In exact form, set down only those lines of the material that run from its first line to the line with "The width and height of the screenshot is (1000, 927).", inclusive.

--- Data Enclosed Below ---

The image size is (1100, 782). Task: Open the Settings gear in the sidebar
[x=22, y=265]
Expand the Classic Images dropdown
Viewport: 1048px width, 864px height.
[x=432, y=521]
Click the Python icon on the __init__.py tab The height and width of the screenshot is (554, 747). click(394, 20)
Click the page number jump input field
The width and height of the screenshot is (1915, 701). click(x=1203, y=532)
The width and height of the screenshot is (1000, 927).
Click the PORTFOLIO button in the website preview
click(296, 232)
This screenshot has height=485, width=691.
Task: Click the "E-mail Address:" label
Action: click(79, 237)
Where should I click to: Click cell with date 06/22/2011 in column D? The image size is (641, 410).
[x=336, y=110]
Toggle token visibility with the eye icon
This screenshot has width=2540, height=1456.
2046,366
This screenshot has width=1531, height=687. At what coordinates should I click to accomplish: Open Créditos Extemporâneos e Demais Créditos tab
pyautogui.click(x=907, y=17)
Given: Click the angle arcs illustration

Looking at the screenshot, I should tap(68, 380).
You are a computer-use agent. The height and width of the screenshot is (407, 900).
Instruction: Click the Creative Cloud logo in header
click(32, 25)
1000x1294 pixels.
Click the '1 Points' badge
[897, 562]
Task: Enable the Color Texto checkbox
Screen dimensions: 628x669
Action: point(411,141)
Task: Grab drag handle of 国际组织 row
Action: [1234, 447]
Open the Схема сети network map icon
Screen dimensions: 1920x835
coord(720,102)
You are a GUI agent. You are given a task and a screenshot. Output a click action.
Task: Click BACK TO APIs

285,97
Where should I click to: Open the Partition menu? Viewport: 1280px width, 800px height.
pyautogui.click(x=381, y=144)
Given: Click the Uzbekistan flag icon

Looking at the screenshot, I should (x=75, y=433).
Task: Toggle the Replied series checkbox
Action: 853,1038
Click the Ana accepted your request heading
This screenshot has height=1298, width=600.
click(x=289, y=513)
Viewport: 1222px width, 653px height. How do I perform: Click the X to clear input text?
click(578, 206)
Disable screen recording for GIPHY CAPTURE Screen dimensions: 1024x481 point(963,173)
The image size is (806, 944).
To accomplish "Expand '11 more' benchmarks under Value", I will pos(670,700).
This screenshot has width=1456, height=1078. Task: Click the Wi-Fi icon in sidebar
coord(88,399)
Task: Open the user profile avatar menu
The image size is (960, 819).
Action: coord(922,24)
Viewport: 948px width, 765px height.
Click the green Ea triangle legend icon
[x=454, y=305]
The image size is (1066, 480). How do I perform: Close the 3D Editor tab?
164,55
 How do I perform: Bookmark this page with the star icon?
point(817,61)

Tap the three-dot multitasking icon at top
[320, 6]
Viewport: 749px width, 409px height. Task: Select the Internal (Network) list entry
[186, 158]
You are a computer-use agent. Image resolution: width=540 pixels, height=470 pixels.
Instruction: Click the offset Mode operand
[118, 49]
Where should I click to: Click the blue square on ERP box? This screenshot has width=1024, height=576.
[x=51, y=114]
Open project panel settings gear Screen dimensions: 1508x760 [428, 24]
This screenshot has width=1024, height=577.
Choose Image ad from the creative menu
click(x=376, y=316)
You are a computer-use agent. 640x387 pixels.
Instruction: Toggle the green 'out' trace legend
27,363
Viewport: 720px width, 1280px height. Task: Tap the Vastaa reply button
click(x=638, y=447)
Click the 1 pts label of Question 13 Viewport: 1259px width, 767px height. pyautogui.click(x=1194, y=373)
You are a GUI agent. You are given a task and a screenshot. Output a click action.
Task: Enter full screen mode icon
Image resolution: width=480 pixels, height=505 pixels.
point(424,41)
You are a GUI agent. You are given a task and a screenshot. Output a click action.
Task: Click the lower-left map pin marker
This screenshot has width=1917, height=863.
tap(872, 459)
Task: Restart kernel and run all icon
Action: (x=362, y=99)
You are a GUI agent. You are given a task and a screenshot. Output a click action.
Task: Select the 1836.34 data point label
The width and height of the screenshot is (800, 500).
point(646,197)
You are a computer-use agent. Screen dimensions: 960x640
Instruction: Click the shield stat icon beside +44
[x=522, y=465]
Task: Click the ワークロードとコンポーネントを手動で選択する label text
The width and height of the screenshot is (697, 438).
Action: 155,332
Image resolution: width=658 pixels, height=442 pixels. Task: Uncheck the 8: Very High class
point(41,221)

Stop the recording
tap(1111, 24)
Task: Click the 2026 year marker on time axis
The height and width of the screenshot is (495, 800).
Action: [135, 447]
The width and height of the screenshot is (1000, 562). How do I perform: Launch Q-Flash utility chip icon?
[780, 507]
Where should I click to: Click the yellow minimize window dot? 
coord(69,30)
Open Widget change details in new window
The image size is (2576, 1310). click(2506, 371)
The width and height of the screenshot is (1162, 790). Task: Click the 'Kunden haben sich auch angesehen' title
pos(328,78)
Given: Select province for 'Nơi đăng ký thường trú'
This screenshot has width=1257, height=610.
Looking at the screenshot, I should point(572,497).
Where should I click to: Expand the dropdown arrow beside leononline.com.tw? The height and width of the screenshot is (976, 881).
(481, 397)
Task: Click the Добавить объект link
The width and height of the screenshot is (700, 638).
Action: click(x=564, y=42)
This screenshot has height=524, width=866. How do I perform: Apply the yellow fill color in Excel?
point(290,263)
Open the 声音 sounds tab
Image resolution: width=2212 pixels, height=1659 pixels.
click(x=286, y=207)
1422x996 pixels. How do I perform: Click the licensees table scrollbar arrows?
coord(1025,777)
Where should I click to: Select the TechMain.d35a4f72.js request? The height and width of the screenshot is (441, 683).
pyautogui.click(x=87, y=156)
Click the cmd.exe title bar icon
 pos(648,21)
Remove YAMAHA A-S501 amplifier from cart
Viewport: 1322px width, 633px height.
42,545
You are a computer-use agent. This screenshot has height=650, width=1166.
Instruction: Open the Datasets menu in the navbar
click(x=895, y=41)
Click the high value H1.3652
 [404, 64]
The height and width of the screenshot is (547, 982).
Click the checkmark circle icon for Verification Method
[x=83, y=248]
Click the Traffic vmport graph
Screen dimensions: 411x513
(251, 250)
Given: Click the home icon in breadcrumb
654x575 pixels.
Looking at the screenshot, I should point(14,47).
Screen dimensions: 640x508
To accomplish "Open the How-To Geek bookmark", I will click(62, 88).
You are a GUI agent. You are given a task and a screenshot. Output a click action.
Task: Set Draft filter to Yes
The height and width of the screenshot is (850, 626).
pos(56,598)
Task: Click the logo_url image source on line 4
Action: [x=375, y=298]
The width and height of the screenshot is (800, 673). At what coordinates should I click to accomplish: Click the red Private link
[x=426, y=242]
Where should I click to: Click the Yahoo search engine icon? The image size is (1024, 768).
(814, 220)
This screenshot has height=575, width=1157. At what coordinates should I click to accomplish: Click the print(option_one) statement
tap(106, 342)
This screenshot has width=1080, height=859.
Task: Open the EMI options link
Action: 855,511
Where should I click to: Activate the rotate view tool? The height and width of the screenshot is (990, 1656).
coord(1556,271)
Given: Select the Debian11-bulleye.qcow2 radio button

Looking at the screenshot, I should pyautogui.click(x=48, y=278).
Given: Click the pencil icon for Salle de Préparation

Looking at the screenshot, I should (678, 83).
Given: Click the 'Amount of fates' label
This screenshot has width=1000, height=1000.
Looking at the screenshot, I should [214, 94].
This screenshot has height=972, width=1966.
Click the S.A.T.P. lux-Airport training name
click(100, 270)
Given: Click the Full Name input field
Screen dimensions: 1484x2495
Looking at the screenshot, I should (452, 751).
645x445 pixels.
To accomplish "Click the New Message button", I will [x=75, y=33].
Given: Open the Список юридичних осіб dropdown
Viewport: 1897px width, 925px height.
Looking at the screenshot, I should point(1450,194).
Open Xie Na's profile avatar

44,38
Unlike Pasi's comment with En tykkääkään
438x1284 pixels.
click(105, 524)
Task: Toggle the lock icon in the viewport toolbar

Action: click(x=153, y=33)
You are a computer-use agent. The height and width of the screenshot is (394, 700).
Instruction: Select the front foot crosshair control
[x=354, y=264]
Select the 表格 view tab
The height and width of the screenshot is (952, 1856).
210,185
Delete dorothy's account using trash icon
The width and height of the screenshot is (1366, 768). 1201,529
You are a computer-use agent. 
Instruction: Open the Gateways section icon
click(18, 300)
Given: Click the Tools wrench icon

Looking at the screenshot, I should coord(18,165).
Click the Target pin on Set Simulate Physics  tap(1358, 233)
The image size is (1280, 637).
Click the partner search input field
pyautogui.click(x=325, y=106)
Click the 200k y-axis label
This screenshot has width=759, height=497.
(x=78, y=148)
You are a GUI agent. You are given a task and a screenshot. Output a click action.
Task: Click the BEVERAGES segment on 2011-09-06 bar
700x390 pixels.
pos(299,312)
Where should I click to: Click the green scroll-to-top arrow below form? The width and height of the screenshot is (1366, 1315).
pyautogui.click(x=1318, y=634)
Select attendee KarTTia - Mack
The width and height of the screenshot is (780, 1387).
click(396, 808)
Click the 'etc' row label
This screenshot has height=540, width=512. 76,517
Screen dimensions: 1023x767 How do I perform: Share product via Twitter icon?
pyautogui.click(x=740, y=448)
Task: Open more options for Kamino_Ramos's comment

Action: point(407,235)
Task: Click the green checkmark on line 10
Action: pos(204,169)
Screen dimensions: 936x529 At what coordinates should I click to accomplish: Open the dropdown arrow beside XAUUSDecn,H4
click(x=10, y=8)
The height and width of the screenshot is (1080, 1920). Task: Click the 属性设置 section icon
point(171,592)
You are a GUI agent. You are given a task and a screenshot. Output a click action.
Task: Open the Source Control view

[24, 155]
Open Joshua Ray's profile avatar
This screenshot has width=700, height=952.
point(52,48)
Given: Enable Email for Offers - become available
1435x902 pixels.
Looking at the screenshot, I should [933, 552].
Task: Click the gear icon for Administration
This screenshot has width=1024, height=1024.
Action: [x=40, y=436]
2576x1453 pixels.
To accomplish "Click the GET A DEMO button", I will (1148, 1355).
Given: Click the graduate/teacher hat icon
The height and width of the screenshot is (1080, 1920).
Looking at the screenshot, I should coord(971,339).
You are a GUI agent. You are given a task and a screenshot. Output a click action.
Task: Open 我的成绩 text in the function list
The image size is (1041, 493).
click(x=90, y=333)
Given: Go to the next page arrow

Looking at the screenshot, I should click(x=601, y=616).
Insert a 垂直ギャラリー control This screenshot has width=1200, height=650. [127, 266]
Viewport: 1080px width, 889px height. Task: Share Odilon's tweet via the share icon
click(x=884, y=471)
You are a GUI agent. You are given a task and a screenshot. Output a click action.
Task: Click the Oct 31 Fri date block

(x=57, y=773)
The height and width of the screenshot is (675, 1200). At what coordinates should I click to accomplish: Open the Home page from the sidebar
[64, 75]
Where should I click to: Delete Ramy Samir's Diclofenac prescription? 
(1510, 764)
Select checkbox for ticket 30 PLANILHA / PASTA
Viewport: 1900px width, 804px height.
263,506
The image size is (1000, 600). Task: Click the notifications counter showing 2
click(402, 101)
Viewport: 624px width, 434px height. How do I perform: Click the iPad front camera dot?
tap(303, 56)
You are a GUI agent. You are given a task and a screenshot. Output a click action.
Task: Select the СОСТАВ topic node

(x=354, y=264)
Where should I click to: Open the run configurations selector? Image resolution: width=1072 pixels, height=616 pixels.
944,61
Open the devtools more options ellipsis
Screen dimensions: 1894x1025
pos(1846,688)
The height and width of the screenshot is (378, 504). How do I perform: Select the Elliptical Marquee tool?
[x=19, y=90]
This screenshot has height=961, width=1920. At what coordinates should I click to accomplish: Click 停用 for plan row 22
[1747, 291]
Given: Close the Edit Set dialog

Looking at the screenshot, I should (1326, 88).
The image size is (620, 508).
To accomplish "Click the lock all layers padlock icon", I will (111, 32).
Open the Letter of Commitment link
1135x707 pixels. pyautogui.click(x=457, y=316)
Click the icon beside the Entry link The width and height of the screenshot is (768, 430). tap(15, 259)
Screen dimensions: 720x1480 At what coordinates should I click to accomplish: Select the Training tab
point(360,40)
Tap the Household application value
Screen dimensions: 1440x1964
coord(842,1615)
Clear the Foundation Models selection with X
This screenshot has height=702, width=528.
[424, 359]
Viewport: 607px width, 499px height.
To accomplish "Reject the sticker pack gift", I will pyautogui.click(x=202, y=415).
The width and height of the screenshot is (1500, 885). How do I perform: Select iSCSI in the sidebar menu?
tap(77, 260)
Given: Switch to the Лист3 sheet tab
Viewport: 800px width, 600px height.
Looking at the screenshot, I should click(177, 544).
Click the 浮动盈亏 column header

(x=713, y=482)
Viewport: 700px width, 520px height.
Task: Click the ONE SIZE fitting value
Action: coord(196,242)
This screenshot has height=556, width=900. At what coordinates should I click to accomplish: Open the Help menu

--- End of Enclosed Data ---

#### [Task output]
The image size is (1100, 782). Task: Open the Settings gear in the sidebar
[x=22, y=265]
Expand the Classic Images dropdown
Viewport: 1048px width, 864px height.
[x=432, y=521]
Click the Python icon on the __init__.py tab The height and width of the screenshot is (554, 747). click(394, 20)
Click the page number jump input field
The width and height of the screenshot is (1915, 701). click(x=1203, y=532)
The width and height of the screenshot is (1000, 927).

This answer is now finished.